Les quarks sont des particules élémentaires, qui tout comme les leptons, sont les constituants de particules plus grosses : neutrons, protons... La théorie des quarks a été énoncée pour la première fois en 1964 par les physiciens Murray Gell-Mann (prix Nobel de physique en 1969) et George Zweig, suite à des expériences menées dans des accélérateurs de particules qui ont permis de détecter les quarks. En 1995, le Fermilab (Fermi National Accelerator Laboratory) a permis de détecter le sixième quark, le quark top.

David Politzer et Frank Wilczek

Les quarks sont liés entre eux par quatre types d’interaction. L’interaction gravitationnelle (qui joue un rôle important à l’échelle macroscopique), l’interaction électromagnétique, l’interaction nucléaire faible (radioactivité naturelle) et l’interaction nucléaire forte. C’est cette dernière interaction que Gross, Politzer et Wilczeck ont su expliquer grâce à leur théorie de la « liberté asymptotique ». La « liberté asymptotique » correspond au moment où la liaison entre les particules élémentaires est la plus faible c’est-à-dire, paradoxalement, quand la distance entre deux particules est minimale.

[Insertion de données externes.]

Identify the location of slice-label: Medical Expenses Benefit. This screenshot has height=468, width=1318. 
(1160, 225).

Que fait un physicien des particules ?


Voir notre reportage à Hambourg,
dans l’accélérateur de particules HERA,
réalisé par Jean-Marc Serelle (1995).

(Durée : 14’)

Les secrets de notre odorat enfin mis au jour ?

Linda B. Buck

L’Institut suédois Karolinska a choisi cette année, de décerner le prix Nobel de médecine et de physiologie aux deux chercheurs américains, Richard Axel (Institut médical Howard Hughes de l’Université Columbia à New-York) et Linda Buck (Fred Hutchinson Cancer Research Center, à Seattle), pour leurs travaux sur le fonctionnement du système olfactif, qui restait jusqu’à présent l’organe sensoriel le moins étudié.

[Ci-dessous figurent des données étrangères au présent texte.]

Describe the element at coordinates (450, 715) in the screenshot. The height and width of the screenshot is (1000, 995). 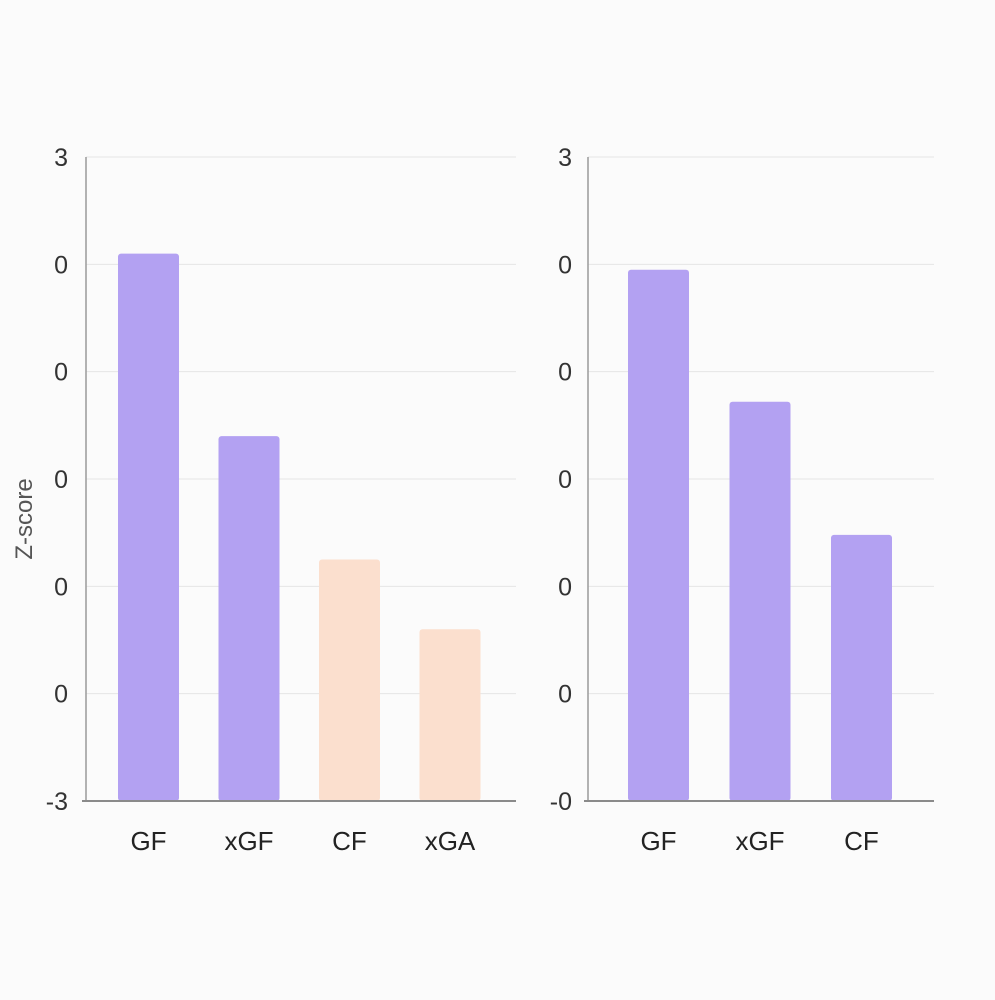
I see `bar-xga` at that location.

Les récepteurs olfactifs, situés sur les cellules de l’épithélium nasal (tissu cellulaire situé dans le nez), permettent de détecter différentes molécules chimiques. Une fois l’odeur détectée, le système nerveux transmet l’information jusqu’au cerveau qui analyse et combine les informations transmises par les différents récepteurs afin de reconstituer l’odeur.

Richard Axel

Richard Axel et Linda Buck ont découvert, grâce à des études physiologiques et génétiques, une famille de près de mille gènes, soit 3% de la totalité de nos gènes, codant presque autant de récepteurs olfactifs. Chaque récepteur permet de détecter plusieurs molécules différentes qui composent la large palette des odeurs.

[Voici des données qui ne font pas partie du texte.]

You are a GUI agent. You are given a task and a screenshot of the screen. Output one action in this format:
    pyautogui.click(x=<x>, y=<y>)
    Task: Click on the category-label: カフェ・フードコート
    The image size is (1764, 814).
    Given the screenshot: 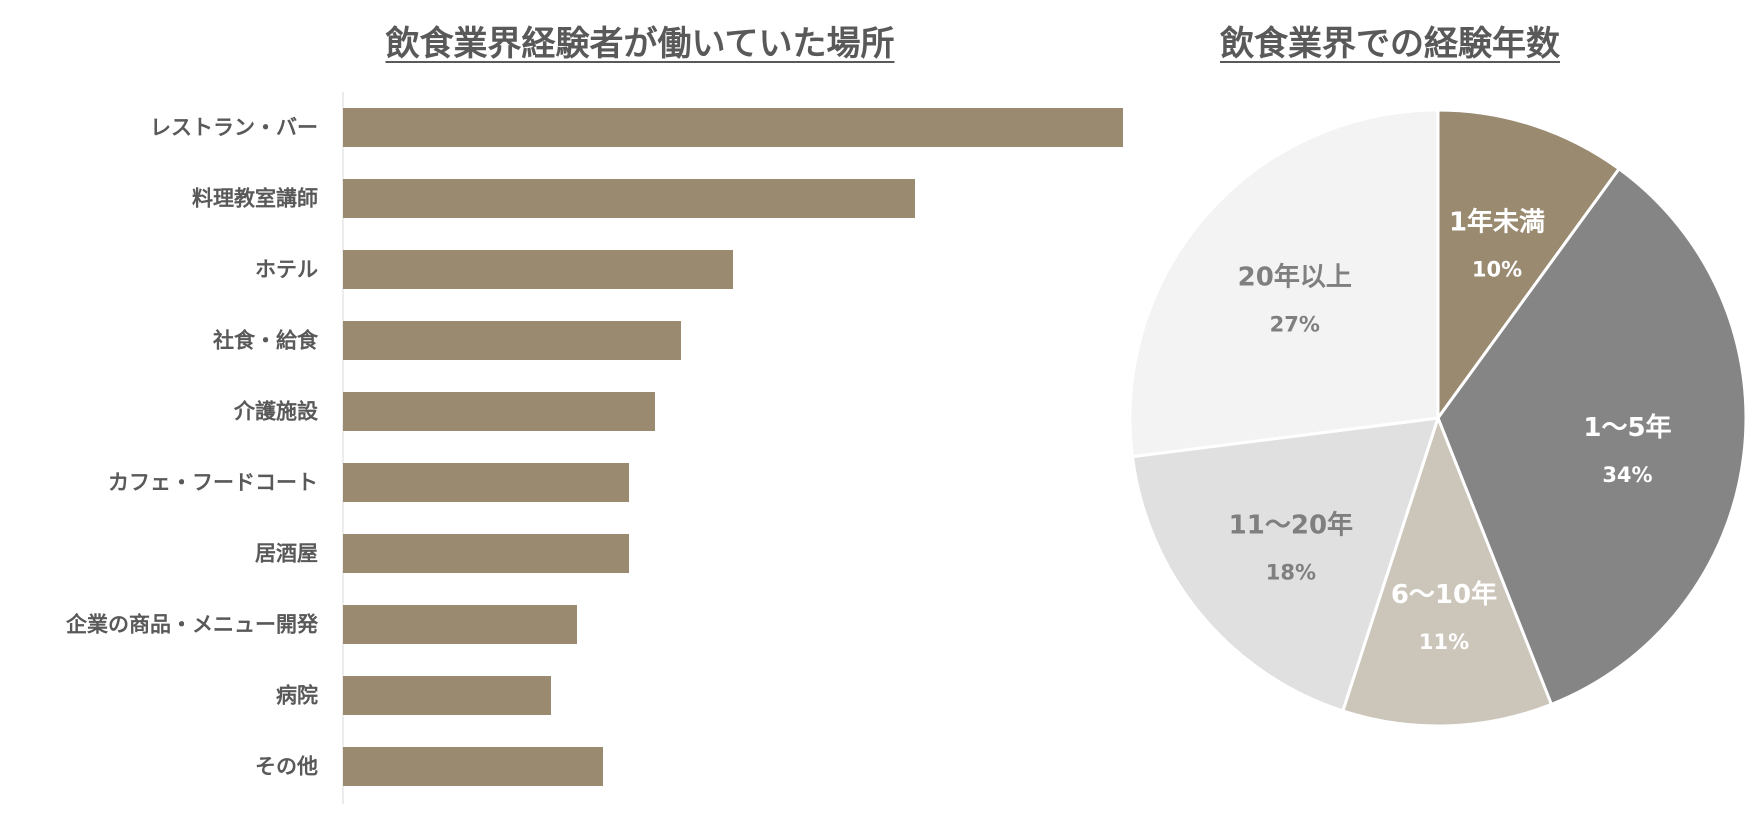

Richard Axel et Linda Buck ont commencé leurs travaux dans les années 80 et ont publié un premier article sur ce sujet en 1991. A l’époque, leur étude portait sur le système olfactif des souris, lequel est légèrement plus développé que le notre. Cette découverte, qui n’a pour le moment pas de retombée médicale, permet néanmoins de mieux comprendre les mécanismes de reconnaissance des odeurs et notamment la perception des phéromones (par des récepteurs olfactifs spécifiques) qui sont à l’origine de nombreux comportements (sexuels, sociaux…) dans le règne animal.

Hervé This, physico-chimiste à l'INRA





Le commentaire d'Hervé This, physico-chimiste à l'INRA,
sur la découverte de Linda Buck et Richard Axel

hervé this, physico-chimiste à l'INRA


Aujourd'hui, quelles sont les suites de ces recherches
menées au début des années 90?

Le « baiser de la mort »

Aaron Ciechanover,Avram Hershko et Irwin Rose

Cette année, ce sont les chercheurs israéliens, Aaron Ciechanover, Avram Hershko et, l’Américain Irwin Rose qui se sont vus décerner le prix Nobel de chimie par les membres de l’Académie royale des sciences de Suède. Tous trois sont récompensés pour leurs travaux sur le rôle de l’ubiquitine dans les processus de dégradation des protéines intracellulaires.

L’ubiquitine, une protéine constituée d’une chaîne de soixante seize acides aminés, se fixe sur les protéines anormales ou inutiles qui seront ensuite dégradées par un enzyme, le protéasome. Ce mécanisme, surnommé le « baiser de la mort », est indispensable pour limiter le développement dans la cellule, de protéines porteuses de mutations. Par leurs travaux, les chercheurs ont permis de mieux comprendre les mécanismes de fonctionnement du système immunitaire au sein de la cellule.